### Aim of the exercise
State how many lines in the listing below include the string "label". The answer is the number alone.

### Data shown
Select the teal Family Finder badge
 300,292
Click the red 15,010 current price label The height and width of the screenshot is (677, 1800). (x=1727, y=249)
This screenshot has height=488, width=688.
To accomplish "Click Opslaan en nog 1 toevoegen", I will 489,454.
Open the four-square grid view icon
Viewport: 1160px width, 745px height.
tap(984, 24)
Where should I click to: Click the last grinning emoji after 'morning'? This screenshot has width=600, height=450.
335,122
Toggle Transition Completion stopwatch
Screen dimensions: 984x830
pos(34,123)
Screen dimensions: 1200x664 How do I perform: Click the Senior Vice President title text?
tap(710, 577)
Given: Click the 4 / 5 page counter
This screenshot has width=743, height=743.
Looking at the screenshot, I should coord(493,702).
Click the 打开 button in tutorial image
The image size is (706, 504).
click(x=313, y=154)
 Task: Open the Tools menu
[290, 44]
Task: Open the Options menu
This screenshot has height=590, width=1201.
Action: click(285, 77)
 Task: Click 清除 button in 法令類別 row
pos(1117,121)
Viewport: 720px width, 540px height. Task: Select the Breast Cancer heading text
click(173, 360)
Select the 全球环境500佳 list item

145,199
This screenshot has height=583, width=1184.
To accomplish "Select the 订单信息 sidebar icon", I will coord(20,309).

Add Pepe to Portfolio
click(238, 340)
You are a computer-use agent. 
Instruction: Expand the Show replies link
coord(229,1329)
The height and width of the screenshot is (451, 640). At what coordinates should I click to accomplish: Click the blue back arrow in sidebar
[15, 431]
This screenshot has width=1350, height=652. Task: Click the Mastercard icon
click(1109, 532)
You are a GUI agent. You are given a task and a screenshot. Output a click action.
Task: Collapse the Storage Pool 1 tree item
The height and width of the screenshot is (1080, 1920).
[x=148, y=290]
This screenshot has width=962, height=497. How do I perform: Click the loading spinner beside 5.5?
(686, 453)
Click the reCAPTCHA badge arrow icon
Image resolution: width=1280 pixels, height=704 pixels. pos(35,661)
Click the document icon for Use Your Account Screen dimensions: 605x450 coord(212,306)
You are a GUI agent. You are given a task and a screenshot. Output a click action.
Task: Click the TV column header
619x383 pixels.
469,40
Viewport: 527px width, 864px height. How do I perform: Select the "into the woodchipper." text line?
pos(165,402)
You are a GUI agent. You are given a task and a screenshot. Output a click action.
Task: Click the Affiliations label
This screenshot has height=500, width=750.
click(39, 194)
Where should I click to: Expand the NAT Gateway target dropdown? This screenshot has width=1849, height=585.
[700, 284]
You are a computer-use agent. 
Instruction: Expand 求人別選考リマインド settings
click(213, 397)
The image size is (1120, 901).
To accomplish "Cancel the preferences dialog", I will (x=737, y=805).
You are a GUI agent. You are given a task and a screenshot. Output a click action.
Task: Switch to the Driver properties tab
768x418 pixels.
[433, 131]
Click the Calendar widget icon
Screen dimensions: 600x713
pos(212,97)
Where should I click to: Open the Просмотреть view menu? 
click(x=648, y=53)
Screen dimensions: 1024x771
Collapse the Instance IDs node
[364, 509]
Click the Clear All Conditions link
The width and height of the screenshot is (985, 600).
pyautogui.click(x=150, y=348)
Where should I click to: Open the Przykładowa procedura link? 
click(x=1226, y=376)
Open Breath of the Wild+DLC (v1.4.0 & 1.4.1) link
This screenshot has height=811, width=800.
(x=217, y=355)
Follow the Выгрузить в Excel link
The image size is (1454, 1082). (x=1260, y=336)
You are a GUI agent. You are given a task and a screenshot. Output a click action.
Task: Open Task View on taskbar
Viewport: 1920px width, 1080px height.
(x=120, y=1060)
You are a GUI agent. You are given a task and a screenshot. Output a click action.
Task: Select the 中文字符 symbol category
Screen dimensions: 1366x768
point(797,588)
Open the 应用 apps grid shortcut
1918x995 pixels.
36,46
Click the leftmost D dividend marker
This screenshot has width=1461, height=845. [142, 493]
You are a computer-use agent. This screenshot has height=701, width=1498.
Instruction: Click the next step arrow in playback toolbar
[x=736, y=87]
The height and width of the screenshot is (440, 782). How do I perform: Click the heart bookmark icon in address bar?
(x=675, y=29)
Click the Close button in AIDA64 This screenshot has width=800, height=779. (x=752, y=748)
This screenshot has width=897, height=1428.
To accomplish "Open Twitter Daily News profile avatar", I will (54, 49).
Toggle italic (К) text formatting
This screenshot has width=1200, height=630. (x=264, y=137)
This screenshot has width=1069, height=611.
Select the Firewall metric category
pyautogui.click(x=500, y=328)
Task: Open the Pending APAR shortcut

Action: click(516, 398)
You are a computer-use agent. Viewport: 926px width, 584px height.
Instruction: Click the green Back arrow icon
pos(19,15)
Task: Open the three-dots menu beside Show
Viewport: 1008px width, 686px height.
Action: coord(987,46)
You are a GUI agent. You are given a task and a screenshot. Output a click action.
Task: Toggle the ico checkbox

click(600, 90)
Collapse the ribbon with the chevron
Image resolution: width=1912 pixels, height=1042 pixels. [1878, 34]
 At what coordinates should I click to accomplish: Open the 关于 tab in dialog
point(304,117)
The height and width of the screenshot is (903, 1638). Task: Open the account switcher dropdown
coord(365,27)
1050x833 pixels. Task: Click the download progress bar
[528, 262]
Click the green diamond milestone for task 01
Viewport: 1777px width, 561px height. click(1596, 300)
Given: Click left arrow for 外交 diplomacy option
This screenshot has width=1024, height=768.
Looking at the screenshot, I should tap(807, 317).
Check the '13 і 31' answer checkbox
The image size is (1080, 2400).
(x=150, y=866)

### Answer box
2